* Work request *
Lines that include "highlighted" make up the answer; copy all of them from the data below.

Stored data
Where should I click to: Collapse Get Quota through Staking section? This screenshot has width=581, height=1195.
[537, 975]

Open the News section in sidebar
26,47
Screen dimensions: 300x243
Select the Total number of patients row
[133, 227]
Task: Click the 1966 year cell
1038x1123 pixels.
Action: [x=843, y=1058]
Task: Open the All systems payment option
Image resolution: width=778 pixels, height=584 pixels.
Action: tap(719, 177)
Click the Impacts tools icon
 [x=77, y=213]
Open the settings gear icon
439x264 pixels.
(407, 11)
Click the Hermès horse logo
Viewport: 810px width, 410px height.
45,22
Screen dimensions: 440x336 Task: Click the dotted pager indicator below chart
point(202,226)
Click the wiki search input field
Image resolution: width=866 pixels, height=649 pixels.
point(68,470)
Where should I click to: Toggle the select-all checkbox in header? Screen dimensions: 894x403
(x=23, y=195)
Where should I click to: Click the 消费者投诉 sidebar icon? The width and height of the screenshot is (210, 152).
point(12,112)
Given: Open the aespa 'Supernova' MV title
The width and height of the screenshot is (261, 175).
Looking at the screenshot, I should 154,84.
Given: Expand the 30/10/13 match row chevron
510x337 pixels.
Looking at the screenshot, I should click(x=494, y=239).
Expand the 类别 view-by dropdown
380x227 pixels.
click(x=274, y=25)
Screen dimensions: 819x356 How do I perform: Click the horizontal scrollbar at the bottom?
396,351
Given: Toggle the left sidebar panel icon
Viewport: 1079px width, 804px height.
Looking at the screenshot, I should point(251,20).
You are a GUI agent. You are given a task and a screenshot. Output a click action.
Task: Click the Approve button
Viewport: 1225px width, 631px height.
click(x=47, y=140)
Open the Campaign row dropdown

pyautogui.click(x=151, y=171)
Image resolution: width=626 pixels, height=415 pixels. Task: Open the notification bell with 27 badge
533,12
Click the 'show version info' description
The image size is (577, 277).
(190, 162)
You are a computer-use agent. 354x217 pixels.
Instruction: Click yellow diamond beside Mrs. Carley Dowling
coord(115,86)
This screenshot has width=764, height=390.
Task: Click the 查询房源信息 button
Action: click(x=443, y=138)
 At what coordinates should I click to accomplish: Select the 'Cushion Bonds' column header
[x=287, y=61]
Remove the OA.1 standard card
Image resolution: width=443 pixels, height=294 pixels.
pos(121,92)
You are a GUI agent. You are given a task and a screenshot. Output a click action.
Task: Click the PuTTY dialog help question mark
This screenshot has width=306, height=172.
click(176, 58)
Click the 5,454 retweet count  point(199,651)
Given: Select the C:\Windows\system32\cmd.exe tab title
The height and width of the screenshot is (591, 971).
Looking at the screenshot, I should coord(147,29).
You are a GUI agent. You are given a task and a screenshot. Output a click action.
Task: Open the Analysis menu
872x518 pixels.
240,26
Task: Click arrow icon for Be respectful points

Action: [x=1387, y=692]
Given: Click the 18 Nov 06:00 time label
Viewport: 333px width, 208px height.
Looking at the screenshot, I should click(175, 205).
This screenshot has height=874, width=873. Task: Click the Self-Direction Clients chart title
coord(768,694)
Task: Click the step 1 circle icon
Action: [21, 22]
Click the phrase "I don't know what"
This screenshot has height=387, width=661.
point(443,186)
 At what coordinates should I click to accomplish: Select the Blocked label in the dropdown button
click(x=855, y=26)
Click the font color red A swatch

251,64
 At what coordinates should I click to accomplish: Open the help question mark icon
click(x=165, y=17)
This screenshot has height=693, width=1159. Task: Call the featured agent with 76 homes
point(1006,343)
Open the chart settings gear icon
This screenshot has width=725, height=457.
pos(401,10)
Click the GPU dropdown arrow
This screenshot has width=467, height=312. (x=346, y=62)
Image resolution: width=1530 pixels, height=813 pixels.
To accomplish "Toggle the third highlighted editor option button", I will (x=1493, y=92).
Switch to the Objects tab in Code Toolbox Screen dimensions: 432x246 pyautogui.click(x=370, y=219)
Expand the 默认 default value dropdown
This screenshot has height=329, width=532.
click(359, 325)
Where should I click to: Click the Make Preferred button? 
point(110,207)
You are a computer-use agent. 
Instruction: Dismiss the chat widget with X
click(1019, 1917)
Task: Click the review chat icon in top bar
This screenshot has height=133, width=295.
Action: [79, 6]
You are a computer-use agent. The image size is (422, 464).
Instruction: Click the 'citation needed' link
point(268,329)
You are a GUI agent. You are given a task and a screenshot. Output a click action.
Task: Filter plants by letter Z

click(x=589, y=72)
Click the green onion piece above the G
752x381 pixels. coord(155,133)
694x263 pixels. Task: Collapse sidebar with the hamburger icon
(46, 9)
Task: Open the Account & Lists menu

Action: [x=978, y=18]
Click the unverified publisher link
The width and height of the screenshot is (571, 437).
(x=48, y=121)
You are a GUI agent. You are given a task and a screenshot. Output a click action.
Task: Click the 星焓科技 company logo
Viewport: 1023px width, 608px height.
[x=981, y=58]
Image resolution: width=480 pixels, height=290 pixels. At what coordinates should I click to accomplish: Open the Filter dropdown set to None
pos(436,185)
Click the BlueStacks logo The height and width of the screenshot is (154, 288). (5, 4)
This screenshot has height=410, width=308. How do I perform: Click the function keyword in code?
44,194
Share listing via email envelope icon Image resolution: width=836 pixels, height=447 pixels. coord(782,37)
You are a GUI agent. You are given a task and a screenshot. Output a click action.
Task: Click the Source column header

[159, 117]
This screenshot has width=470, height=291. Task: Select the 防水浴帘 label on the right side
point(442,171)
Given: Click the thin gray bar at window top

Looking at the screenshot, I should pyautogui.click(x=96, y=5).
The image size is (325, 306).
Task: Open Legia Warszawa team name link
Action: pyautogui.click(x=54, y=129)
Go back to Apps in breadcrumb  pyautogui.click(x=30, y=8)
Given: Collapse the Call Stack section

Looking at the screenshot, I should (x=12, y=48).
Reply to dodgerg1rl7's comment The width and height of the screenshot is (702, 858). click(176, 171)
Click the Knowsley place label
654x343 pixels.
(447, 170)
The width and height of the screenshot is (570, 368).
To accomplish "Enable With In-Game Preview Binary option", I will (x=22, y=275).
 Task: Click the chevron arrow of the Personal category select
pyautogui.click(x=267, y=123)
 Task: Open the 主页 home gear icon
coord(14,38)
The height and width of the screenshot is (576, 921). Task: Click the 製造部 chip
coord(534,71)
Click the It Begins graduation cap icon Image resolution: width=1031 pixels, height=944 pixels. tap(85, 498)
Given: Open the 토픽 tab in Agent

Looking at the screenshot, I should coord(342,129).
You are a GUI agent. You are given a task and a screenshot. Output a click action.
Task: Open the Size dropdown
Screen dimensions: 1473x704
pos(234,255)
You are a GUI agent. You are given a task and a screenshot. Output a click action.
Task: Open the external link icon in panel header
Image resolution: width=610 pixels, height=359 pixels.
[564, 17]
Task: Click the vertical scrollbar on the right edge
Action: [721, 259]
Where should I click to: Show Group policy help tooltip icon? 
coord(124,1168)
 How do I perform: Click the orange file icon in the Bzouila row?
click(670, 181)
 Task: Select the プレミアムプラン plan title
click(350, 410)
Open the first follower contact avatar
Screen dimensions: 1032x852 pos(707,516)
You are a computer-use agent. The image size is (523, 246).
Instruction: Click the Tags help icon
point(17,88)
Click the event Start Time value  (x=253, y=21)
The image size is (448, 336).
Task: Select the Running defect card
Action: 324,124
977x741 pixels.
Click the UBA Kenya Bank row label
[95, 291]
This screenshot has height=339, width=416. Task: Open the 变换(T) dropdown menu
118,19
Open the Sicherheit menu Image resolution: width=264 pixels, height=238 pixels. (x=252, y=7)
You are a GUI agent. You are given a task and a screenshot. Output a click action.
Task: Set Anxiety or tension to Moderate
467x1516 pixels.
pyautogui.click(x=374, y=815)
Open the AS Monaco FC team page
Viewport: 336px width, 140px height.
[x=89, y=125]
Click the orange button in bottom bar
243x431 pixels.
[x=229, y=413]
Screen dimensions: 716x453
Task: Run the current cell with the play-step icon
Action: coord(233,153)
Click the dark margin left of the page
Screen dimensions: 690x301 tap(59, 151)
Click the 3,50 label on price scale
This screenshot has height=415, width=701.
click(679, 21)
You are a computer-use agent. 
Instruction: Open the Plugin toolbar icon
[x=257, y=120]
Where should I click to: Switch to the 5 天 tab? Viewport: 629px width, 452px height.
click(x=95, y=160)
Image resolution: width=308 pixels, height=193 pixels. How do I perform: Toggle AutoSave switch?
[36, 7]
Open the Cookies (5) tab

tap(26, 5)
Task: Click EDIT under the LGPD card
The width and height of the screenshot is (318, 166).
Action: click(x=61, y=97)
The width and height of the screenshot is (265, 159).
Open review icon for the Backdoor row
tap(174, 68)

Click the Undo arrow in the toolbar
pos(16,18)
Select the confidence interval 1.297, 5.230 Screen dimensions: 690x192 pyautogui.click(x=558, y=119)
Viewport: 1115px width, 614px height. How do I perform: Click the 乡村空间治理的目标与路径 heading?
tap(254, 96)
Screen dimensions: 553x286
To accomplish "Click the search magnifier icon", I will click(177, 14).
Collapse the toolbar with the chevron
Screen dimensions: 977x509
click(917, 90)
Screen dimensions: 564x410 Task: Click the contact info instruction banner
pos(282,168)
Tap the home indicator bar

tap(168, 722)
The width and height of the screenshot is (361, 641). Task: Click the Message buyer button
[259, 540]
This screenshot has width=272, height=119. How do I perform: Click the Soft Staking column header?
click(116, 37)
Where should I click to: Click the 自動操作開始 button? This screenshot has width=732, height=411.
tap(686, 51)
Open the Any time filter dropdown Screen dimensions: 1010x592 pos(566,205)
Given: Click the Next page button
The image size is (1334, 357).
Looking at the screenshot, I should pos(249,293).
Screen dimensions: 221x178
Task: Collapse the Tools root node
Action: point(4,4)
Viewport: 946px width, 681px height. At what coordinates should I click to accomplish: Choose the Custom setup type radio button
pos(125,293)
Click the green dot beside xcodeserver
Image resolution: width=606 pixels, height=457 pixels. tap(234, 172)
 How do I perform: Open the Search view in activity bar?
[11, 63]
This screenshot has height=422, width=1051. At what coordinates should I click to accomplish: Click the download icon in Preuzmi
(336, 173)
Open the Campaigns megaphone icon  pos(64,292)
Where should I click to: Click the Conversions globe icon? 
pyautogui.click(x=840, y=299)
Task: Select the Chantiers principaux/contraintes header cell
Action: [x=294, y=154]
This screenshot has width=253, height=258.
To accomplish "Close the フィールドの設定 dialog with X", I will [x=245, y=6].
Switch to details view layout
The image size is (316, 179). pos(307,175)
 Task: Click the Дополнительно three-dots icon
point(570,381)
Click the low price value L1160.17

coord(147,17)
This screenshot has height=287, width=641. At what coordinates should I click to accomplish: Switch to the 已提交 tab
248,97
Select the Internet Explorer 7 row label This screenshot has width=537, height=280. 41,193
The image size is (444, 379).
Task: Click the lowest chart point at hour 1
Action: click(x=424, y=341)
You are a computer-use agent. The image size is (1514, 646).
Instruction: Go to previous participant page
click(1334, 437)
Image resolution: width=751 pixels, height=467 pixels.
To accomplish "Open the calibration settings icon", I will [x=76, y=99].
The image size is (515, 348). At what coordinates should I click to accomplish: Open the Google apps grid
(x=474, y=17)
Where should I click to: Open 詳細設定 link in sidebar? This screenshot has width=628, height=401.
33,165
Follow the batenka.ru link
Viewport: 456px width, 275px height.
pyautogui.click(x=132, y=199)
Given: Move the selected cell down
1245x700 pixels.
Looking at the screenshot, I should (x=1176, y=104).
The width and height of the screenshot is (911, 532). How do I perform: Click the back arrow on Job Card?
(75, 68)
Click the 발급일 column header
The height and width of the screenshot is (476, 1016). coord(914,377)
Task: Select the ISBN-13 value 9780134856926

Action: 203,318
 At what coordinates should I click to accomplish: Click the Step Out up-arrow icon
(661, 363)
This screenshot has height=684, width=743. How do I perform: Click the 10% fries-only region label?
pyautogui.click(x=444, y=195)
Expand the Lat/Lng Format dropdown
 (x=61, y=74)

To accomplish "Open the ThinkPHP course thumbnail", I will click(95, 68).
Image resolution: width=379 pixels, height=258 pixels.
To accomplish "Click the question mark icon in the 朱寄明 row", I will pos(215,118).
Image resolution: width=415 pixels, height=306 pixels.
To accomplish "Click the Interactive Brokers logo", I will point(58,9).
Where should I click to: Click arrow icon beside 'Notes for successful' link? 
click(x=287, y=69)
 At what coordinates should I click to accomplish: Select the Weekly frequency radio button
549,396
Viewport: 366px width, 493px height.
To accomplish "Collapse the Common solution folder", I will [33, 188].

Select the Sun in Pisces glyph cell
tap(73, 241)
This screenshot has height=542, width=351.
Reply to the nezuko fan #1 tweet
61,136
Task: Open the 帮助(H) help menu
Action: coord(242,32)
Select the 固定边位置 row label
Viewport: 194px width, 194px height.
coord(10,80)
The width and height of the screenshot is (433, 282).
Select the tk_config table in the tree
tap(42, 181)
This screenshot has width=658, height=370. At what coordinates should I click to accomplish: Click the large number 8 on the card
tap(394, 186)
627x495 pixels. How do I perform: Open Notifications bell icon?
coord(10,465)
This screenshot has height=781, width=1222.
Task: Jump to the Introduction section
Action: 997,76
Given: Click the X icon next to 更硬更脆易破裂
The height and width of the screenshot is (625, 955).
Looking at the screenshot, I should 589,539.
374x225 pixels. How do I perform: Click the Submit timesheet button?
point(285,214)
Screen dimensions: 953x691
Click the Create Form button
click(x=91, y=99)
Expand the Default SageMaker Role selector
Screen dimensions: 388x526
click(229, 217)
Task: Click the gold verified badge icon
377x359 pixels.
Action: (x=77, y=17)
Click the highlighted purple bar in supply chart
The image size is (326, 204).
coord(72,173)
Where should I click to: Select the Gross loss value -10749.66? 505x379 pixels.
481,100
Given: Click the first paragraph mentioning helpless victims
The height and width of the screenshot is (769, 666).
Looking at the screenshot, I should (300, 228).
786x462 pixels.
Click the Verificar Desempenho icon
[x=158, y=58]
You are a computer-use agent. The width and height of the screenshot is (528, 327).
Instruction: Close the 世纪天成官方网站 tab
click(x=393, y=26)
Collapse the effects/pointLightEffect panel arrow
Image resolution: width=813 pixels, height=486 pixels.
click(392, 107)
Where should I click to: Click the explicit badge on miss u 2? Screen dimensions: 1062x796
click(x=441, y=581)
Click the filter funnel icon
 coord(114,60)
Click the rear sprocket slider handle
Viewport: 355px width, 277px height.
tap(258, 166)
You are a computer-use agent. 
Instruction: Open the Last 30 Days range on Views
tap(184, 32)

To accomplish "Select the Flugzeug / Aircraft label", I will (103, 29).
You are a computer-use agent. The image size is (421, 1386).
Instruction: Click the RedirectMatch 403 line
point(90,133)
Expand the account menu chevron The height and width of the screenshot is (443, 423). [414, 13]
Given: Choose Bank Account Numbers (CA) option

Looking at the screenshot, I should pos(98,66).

* Task response *
To accomplish "Toggle the third highlighted editor option button", I will (x=1493, y=92).
Click the highlighted purple bar in supply chart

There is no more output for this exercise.